私達は最後に精霊樹様に挨拶をするとその場から立ち去り宿屋に戻る。
「……大丈夫ですか。先程から上の空ですが」
どうやら心配をかけたみたいだ。
「大丈夫!!ほら幻惑見てたでしょ。それのおかげさまか頭が上手く働かないって感じかな」
「大丈夫!?まだ完治できてなかったのかも!!いっぱい薬ならあるよ飲む!?」
ものすごく慌ただしく彼女は色んな薬を抱えながら取り出し私に押し付けてくる。
「ありがとう。大丈夫だからそれ等はしまってね」
「……で、でも」
「大丈夫。今日一日ぐっすり眠ればこの程度すぐ治るから」
「イリスさんがそう言うなら……」
……負い目を感じているのだろうか。
「それじゃあこうしよう。今日一緒に寝てくれる?私の抱き枕になってくださいな」
「なっ!?」
これは押せばいけるのでは……。
「あ〜頭痛いなぁ。一緒に寝てくれないと後遺症残るかもなー」
わざとらしすぎただろうか……。少しだけ恥ずかしくなってきたがもうここまで来たのなら最後までやりきってみせよう。
「し、仕方なし。私に拒否する権利無し良いでしょう!!受けて立ちましょう!!」
ものすごく恥ずかしそうにしながら私の前に立ち腕を組みながらそう答える。
少しだけテンションが上がったのかもしれない。
そのまま彼女を抱えて宿屋までそのまま帰る。
その後は食事を済ませ風呂に入りいつもの寝る前に明日の準備を軽くする。
そうしてベッドに入り二人で明日は何しようか?と話をしている内に気付けば私は深い眠りについてしまう。
それが彼女との最後の会話になると知らずに……。
起きた時には隣に彼女の姿はなく。
机の上に一枚の紙とパンパンに詰まった鞄が一つ置かれていた。
紙には色々な事が書かれていた。
親切にしてくれてありがとう。
初めて会ったのが貴女で良かった。
急に居なくなる事を許してください。
書きなれていない文字だったのかは分からない。所々ペンで塗りたくった様な所が目立つし文字も汚い。

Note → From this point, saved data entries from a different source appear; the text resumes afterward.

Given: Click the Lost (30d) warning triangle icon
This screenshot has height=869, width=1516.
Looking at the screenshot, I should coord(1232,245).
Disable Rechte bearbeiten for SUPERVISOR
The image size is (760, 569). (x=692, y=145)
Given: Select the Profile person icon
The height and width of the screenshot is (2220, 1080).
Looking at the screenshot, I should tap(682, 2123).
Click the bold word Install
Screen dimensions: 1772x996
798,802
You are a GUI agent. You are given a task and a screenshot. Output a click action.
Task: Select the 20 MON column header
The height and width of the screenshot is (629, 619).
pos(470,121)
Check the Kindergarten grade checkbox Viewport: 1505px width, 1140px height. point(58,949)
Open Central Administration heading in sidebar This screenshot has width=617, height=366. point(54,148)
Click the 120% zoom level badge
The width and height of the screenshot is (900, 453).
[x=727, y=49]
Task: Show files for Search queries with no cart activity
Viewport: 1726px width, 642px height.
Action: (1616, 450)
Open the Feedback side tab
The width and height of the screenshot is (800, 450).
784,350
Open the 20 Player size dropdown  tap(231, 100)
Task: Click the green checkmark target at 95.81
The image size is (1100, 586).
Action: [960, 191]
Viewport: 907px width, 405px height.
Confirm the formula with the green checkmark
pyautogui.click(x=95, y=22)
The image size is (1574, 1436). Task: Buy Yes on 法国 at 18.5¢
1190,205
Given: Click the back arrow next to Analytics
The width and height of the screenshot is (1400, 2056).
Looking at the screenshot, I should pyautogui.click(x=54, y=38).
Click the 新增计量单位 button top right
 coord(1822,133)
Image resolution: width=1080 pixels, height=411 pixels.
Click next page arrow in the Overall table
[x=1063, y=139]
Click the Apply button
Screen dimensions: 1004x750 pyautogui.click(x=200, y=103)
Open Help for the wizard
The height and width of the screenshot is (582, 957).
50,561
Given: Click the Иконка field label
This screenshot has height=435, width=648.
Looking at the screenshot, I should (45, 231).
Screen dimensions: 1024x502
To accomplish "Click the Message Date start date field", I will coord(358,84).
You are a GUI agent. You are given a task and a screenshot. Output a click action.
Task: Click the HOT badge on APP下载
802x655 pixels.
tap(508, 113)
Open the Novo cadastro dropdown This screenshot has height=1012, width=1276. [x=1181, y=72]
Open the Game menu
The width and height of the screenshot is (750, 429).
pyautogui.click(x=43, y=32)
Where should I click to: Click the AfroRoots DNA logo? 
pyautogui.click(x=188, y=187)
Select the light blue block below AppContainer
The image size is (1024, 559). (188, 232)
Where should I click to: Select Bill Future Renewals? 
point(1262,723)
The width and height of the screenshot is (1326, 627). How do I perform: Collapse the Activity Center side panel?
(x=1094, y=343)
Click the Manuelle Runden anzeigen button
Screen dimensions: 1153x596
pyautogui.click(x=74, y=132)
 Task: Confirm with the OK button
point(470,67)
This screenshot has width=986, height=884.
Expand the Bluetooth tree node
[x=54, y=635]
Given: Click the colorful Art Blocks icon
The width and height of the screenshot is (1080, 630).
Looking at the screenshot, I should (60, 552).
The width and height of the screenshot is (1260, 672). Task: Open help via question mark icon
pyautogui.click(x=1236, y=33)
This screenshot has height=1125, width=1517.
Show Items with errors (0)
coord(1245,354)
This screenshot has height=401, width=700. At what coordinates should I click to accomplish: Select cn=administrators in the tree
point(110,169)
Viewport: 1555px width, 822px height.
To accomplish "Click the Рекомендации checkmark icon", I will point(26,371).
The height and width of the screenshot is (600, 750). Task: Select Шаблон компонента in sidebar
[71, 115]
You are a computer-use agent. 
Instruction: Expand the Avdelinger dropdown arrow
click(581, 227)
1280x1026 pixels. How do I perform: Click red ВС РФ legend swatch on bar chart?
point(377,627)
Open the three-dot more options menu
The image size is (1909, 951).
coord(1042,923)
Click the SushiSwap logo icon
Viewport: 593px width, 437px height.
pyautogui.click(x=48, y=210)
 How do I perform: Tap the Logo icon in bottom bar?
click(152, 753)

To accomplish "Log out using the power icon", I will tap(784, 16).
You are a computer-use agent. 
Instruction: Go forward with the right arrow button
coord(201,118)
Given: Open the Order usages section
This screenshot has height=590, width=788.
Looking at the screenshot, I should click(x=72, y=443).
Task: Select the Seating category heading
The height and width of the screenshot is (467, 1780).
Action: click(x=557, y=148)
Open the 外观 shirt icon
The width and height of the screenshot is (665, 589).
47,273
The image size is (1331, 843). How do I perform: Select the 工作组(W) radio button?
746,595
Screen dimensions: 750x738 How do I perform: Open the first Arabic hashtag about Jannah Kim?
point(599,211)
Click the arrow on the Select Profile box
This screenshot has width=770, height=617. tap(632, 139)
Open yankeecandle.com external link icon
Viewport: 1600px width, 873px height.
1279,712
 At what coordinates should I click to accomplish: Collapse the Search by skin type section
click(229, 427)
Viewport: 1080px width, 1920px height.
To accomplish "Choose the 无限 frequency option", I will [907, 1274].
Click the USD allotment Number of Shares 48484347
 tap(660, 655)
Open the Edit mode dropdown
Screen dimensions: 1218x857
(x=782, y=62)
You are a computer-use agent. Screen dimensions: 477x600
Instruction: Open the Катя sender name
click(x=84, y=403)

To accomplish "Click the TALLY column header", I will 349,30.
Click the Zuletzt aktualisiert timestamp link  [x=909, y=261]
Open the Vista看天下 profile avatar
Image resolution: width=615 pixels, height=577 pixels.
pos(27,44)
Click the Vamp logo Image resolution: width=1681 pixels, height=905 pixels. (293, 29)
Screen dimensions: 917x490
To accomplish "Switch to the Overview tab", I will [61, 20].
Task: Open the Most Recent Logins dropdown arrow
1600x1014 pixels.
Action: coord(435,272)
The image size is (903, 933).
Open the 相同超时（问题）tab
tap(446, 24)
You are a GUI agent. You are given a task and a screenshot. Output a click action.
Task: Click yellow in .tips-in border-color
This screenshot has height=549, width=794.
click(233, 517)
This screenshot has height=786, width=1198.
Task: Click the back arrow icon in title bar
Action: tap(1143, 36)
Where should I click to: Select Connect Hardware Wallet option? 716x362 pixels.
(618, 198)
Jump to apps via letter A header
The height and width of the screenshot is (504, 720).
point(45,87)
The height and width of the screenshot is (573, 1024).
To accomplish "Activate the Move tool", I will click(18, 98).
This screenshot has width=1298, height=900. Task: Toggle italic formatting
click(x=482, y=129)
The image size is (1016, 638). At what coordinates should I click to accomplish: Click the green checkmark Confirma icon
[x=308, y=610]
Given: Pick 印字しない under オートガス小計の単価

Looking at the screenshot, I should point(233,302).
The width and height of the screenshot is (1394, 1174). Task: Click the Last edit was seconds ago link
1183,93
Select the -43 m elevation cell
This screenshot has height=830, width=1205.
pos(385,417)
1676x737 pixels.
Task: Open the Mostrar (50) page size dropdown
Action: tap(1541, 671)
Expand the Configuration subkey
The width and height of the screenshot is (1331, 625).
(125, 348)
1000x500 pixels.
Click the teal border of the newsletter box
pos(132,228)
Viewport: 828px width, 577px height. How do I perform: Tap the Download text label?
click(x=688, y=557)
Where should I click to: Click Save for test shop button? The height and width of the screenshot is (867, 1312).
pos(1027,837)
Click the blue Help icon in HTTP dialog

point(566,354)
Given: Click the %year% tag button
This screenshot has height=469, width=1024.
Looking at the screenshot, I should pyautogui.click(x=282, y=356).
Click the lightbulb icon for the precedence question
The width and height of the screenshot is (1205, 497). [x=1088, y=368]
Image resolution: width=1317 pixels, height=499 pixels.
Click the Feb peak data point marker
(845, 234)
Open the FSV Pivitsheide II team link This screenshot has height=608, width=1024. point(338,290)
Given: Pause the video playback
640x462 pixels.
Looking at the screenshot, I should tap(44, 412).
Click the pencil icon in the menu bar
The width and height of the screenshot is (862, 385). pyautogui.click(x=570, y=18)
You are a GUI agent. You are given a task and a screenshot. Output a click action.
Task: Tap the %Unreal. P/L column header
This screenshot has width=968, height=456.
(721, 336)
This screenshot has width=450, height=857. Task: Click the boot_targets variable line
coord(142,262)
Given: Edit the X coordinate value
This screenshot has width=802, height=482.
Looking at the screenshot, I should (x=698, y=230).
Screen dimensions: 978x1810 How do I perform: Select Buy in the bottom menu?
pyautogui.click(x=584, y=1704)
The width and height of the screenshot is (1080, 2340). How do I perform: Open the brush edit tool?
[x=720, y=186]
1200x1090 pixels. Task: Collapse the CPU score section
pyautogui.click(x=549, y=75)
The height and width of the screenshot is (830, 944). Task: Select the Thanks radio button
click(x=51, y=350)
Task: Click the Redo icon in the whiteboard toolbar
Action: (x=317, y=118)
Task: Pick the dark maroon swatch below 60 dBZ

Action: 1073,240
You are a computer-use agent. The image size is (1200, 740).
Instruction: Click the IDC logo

彼女がどんな思いでこの手紙を書いたかは分からないがこんな別れ方は違う気がする。
手紙を机に叩きつけ旅の準備をする。
彼女が何処に行ったかなんて分からない。この広い世界でもう一度会おうとするのは容易ではないのはわかっている。
しかしそれでも私は諦めるつもりはない。
ドタバタとしてたのが気になったのだろう。
扉がノックされる。
「どうぞ」
「……朝からドタバタどうしたの?あら?貴女一人なの?昨日一緒に寝てたわよね」
「そこの手紙に全て書いてあるよ」
「あら、読んでも??」
頷く。それを確認したカナエさんが手紙を手に持ち読み進める。
「あらあら、出ていっちゃのね。若い子は元気ね〜。なるほどそれで貴女はあの娘を追うつもりね〜」
最初に出てきた感想がそれって……。貴女は相変わらずって感じだ。
「……でもこれじゃあ。あの娘は何処に行ったか分からないわね。貴女どうするの〜?」
「そこは……すみません。貴女の力を貸してください。カナエさん」
準備を中断し頭を下げる。
「……まぁそうよねぇ。当てずっぽうにこの大陸を練り歩くだけじゃ再会何て無理よね〜」
彼女を知る人はもう少ない。
何処にでも居て何処にも居ない。条件も場所も不明。しかし本当に困った人の前にだけ現れそしてこう言うらしい。
『あら。大丈夫??困り事ね大丈夫私が占ってあげるわ。任しなさいあなたの悩みを解決に導いてあげる』
それが今目の前に居るカナエさんという人物のもう一つの顔だ。
大昔から存在するという噂もあるがそれは定かではない。付き合いの長い私ですらそれを知ったのはここ数年の事。
もちろん昔から占い事が好きなのは知っていた。運勢占いや星占いタロット占いとありとあらゆる占いを子供の頃からしてもらっていた。
そして彼女の占いは百発百中外れた事が何故かなかった。そして噂は世界中にそして色んな人達が彼女を躍起になって探すがその噂が広まってからは彼女に会えたものは居なくそれと同時に以降、彼女は人に占いをする事は無くなった。
「……まぁいいわよ」
そのまま何故か何も道具を出す事無くむしろ顔を横に向きそしてそのまま続けた。
「そうね。海が近い場所に行くと良いわね。。……あらあのお魚美味しそうね今日はお魚料理でも食べようかしら。」
後半ものすごく私情が入ってた様な気がするが……。
「……海。一番近い場所でもここらだと一瞬間掛かるな。急がないと着いた頃には移動してるかも」
中断していた作業を再開する。
「そんなに慌てないでも良いわよ。近くまで送ってあげるから」
え。どうやって……。
私が聞こうとする前にカナエさんが行動する。
両手を前にそして勢いよく手を叩く。その音は人の手からとても出るような音量でなく……。
パァン!!!
その音を聞き思いっきり身体が跳ねる。
それと同時に視界が変わる。
「…………あれ。夢か」
壁に寄りかかって寝ていた身体はいつの間にか寝そべりながら寝ていたようで目の前には木目の壁が迫っていた。
身体を起こし止まっていた頭を少しづつ動かす。欠伸をしながら目を擦っていると聞き覚えのある声が聞こえる。